EXERCISE GOAL>
Which lines of the listing below contain the word "computer"? Return them.

Top of SUPPLIED DATA

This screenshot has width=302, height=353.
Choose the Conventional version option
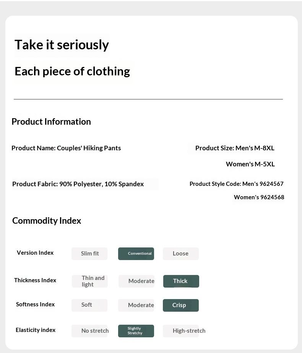tap(136, 254)
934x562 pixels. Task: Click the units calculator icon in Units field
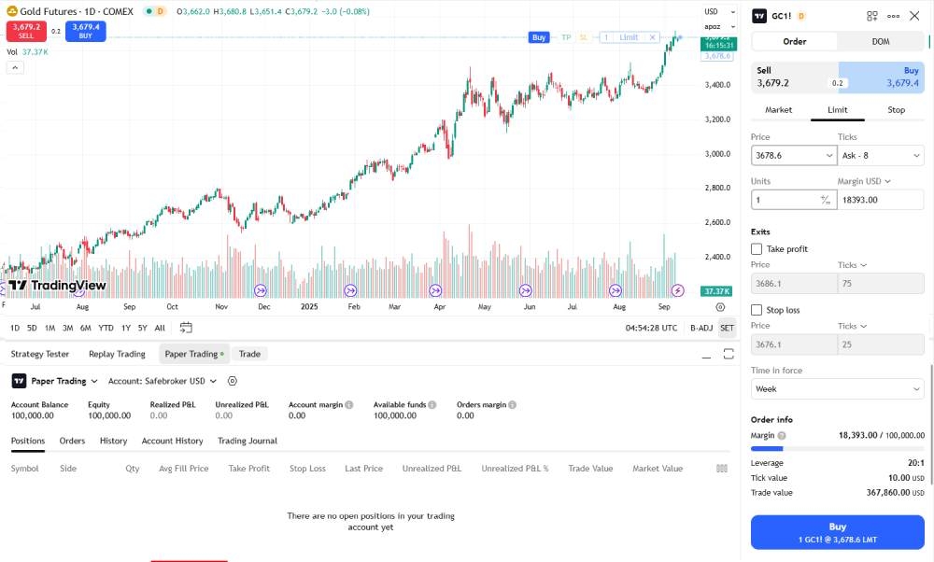click(825, 200)
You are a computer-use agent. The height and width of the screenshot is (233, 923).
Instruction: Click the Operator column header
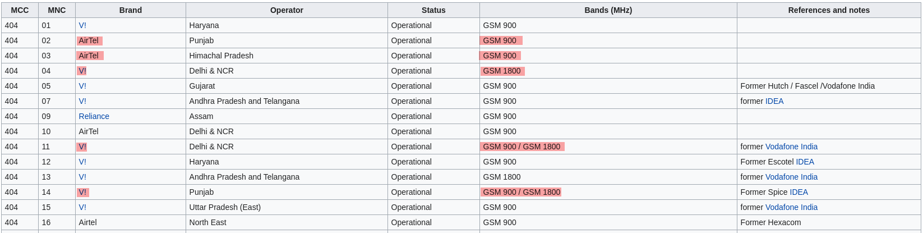[x=287, y=10]
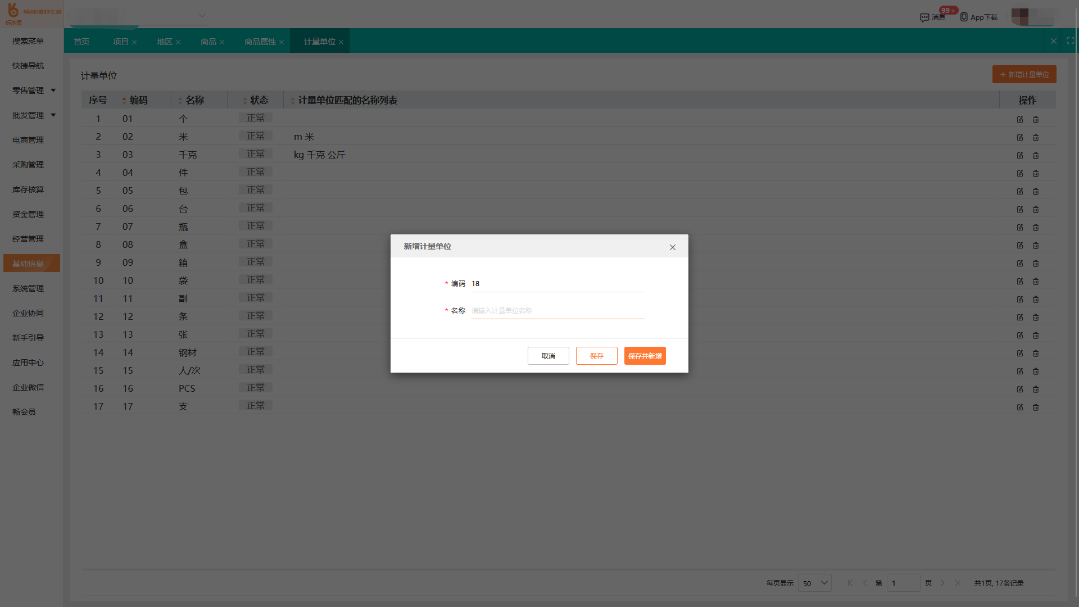Click the close icon on dialog
Screen dimensions: 1079x607
[x=673, y=247]
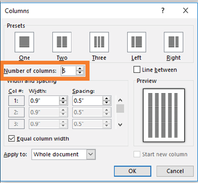This screenshot has height=183, width=198.
Task: Click the scroll down arrow in column list
Action: pyautogui.click(x=120, y=125)
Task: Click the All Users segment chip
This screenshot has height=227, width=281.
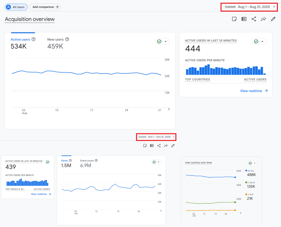Action: [x=16, y=7]
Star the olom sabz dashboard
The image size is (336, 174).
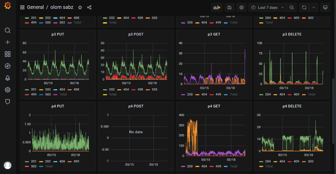[x=80, y=7]
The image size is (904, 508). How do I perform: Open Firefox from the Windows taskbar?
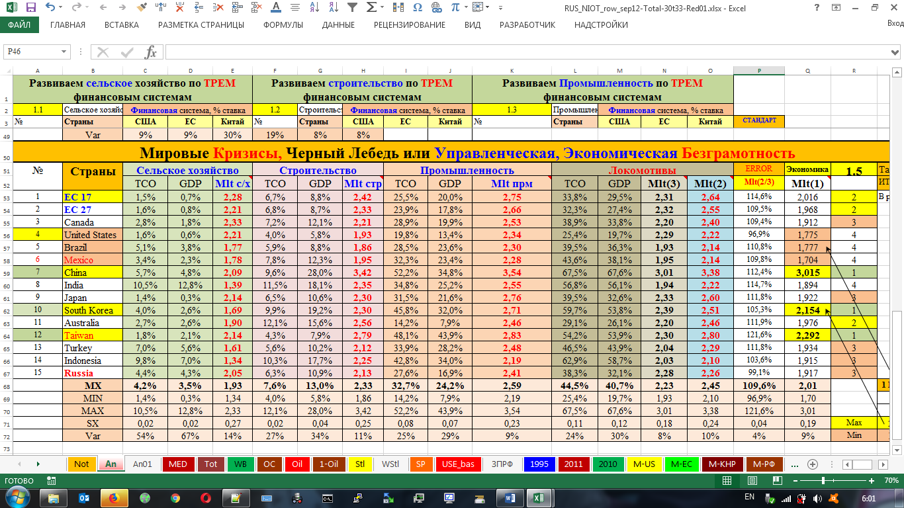pos(113,497)
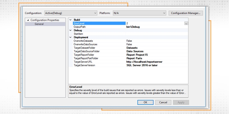Click the TargetDatasetFolder value Datasets
Screen dimensions: 229x114
pyautogui.click(x=132, y=48)
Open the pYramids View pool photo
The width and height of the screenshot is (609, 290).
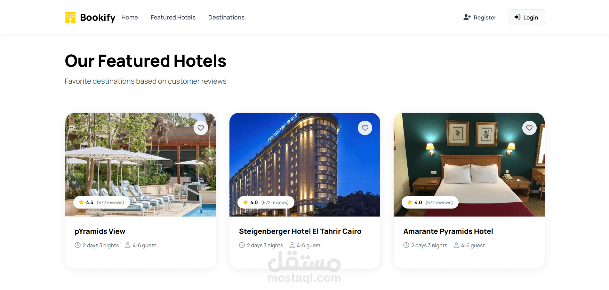coord(140,164)
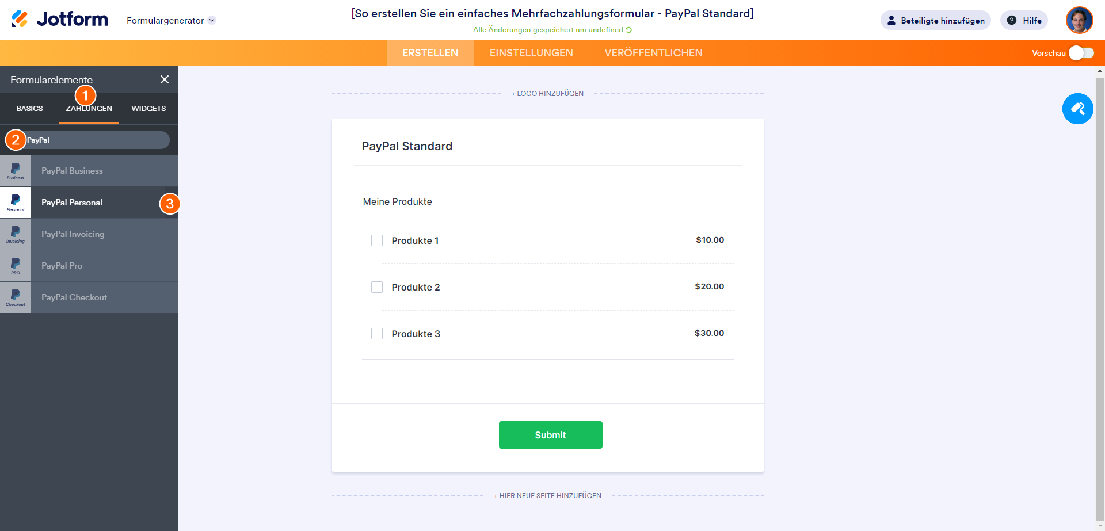Close the Formularelemente panel
The width and height of the screenshot is (1105, 531).
pyautogui.click(x=165, y=79)
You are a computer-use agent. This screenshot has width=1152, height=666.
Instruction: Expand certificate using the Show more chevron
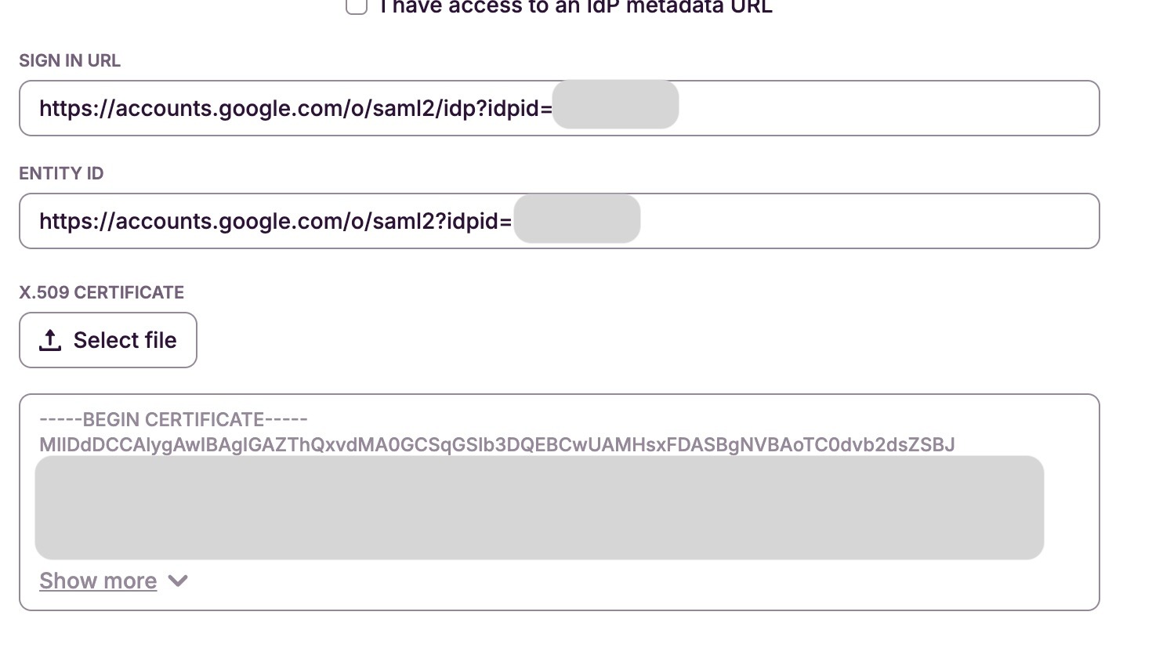click(178, 581)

Bottom of SUPPLIED DATA

SOLUTION TO THE EXERCISE>
You are a computer-use agent. The height and width of the screenshot is (233, 923).
You are a computer-use agent. This screenshot has width=1152, height=666.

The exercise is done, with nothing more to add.